La enfermedad, el terror a la muerte, las alucinaciones, la religión como refugio desesperado, la pérdida de la fe, el recurso mágico, la sanación, el diablo, el payé correntino, el costo, las consecuencias. El «bien» y el «mal» jugando un ajedrez eterno, conocido, esperable, y los hombres como facilitadores de todo esto están presentes en la película.

Resurrección se construye con capítulos (Pasión, Muerte y Resurrección), más una introducción y un epílogo al estilo literario, porque esa es la fuente de la estructura de esta película. Los hechos se suceden cronológicamente y al final se explican. Sin apelar a innecesarios golpes de efecto el relato se construye como un misterio con toques de fantástico y funciona porque el guion no se delata, fluye y seduce. Como también las actuaciones de Patricio Contreras y Vando Villamil. El Ernesto/Quispe de Contreras es quien sostiene el relato -con un monólogo en la segunda mitad de la película que maravilla y aterra un poco- inclusive cuando su contraparte, el atribulado cura Aparicio de Slivak, no lo acompañe del todo.
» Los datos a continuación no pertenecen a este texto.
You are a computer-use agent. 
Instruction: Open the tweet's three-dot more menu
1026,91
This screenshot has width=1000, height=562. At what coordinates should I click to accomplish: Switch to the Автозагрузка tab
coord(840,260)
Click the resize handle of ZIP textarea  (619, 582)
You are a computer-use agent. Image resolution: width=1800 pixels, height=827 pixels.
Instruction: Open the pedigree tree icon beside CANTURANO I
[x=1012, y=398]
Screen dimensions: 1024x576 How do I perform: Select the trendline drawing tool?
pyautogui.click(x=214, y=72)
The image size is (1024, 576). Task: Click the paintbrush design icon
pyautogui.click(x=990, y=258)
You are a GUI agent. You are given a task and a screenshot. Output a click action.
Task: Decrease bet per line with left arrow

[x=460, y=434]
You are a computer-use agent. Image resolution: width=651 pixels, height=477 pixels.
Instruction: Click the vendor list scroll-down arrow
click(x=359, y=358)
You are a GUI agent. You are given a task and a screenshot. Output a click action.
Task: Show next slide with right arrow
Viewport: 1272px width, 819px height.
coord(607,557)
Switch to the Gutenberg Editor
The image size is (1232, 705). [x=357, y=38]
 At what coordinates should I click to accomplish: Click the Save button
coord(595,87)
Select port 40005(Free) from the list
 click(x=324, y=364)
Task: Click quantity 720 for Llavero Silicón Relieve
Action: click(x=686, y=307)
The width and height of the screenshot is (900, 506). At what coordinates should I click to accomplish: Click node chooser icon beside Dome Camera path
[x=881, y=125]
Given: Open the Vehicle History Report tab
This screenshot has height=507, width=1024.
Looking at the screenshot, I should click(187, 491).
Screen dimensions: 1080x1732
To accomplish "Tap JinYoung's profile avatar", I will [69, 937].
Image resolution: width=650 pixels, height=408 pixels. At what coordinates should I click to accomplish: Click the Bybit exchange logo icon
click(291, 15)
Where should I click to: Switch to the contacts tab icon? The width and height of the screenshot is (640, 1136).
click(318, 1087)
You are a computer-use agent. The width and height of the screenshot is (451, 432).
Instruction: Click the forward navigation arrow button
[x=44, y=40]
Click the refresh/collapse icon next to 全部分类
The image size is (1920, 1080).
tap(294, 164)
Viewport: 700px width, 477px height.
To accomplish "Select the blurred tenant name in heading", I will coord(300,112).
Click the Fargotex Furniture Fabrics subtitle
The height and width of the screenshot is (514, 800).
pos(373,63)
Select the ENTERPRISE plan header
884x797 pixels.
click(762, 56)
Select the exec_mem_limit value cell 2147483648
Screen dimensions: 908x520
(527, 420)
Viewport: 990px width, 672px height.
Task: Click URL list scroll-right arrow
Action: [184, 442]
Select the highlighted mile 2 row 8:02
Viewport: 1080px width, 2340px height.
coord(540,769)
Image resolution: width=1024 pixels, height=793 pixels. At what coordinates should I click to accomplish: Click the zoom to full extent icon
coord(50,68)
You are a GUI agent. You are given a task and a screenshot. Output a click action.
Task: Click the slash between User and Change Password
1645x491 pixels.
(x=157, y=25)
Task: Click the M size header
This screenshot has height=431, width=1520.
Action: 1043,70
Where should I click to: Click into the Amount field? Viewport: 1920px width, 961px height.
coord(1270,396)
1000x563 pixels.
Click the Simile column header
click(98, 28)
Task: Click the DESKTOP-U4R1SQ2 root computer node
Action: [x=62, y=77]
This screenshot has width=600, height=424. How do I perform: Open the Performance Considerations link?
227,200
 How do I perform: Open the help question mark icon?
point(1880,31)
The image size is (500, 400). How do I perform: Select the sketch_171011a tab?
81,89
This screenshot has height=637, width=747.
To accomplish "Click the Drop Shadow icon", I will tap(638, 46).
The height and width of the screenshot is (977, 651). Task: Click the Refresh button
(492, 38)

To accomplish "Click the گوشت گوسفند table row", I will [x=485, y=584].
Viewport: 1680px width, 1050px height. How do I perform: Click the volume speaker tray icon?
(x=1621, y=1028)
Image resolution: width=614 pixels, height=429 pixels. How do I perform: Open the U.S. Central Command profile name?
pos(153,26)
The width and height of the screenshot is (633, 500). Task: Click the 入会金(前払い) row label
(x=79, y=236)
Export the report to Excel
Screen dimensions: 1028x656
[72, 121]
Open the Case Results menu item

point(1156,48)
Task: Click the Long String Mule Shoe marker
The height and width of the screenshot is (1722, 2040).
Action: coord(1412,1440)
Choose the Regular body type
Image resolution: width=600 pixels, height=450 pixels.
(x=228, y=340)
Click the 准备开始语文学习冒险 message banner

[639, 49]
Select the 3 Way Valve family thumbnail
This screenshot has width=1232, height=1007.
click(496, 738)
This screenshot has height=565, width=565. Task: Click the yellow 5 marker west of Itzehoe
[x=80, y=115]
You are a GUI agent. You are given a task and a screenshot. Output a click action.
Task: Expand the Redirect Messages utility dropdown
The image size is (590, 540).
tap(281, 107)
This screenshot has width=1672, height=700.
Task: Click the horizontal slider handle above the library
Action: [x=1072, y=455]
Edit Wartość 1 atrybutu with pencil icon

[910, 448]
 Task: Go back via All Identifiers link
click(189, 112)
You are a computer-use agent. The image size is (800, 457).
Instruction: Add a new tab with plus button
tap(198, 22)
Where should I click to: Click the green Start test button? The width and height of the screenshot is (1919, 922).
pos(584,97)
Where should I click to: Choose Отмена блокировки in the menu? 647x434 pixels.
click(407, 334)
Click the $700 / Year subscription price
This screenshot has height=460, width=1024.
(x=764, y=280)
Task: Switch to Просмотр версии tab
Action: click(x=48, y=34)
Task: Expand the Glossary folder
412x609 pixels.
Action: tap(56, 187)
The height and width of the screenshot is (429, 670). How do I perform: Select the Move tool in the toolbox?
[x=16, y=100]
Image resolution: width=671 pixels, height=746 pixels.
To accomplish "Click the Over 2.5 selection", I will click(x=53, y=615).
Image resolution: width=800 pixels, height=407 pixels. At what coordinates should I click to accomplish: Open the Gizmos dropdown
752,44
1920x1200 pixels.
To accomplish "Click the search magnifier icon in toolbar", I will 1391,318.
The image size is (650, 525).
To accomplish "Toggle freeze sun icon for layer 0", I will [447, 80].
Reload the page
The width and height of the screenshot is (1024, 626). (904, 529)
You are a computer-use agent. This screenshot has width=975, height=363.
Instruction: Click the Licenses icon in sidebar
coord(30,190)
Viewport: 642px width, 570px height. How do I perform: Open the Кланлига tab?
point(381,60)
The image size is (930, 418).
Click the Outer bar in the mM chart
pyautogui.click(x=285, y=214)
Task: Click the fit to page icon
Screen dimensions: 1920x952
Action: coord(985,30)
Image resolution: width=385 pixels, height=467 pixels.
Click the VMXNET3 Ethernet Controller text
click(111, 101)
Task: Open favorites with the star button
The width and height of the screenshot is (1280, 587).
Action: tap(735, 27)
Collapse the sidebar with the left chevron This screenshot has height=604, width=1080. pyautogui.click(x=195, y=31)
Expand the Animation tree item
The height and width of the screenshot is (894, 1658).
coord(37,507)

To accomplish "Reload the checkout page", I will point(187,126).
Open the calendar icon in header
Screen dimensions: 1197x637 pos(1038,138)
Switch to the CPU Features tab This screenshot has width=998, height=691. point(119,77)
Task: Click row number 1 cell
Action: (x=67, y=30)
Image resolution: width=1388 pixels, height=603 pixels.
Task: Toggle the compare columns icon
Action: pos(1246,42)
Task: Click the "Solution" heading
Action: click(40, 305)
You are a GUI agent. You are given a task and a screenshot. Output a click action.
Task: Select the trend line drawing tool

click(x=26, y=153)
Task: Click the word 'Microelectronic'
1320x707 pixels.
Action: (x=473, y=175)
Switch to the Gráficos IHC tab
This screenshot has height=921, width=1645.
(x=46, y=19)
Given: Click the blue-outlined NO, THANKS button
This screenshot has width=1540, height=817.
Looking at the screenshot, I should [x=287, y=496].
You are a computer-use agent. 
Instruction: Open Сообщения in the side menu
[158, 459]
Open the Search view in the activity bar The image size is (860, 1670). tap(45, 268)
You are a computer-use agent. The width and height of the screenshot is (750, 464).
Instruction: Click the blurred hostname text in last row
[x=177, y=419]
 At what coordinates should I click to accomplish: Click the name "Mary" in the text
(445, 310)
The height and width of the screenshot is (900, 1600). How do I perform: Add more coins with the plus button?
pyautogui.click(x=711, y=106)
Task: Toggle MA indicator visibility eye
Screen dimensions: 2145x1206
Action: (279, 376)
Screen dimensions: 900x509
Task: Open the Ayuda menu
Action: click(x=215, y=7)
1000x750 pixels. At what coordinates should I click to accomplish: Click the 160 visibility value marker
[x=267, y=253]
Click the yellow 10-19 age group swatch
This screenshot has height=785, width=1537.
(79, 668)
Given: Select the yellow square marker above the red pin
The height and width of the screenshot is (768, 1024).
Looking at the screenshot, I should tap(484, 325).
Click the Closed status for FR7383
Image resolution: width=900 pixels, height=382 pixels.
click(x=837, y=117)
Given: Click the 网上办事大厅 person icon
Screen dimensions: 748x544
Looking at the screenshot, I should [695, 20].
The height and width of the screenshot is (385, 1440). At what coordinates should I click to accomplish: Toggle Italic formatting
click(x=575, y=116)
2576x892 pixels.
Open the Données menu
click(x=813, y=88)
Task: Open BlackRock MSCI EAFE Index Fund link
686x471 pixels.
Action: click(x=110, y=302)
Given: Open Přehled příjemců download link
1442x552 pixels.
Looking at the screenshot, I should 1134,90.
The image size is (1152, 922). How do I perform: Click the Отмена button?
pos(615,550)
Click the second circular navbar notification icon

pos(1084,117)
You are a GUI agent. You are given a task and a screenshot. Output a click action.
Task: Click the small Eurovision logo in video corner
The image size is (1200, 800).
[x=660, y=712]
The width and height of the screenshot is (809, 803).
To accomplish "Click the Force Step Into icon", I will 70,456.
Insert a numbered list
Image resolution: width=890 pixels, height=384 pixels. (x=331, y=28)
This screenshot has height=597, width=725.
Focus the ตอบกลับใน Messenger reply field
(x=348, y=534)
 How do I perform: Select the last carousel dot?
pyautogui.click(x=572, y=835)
La elección y el tratamiento de la luz en las locaciones (la casa, la capilla y el terreno que las contiene) logran generar el clima de opresiva desolación que el relato transmite. Como si la impecable fotografía, el preciso vestuario, las logradas caracterizaciones y el convincente maquillaje fueran poco, toda la secuencia de los títulos está ilustrada por Enrique Breccia. 

Resurrección fue una buena noticia para la producción nacional, lo cual anticipó la posibilidad de hacer cine de género, comercial y de muy buena factura, partiendo de la propia historia. Han pasado algunos años desde el estreno de esta película, hoy injustamente olvidada, y no años cualquiera. Pasó la pandemia de COVID-19, cuyos resultados perfectamente los podemos pensar en términos de la secuela económico y social de la epidemia de fiebre amarilla, y también pasaron (y siguen pasando) el miedo y el terror con ropajes de guerra allá en los mares, y puertas adentro, la promesa de dinamitar nuestra sociedad. Los «instrumentos del Señor» se presentan racionales (o más o menos) pero, en definitiva, son los mismos hombres los que quieren adueñarse del ajedrez. 

Elijo creer que ya sabemos que si hacemos «algo terrible» ya no nos queda un lugar dónde refugiarnos y que nadie vendrá a salvarnos porque, y eso sí que lo hemos aprendido, nadie se salva solo.

Resurrección (Argentina, 2015). Guion y dirección: Gonzalo Calzada. Fotografía: Claudio Beiza. Montaje: Alejandro Narváez. Elenco: Patricio Contreras, Martín Slipak, Vando Villamil, Adrián Navarro, Diego Alonso, Ana Fontán y Lola Ahumada. Duración: 102 minutos.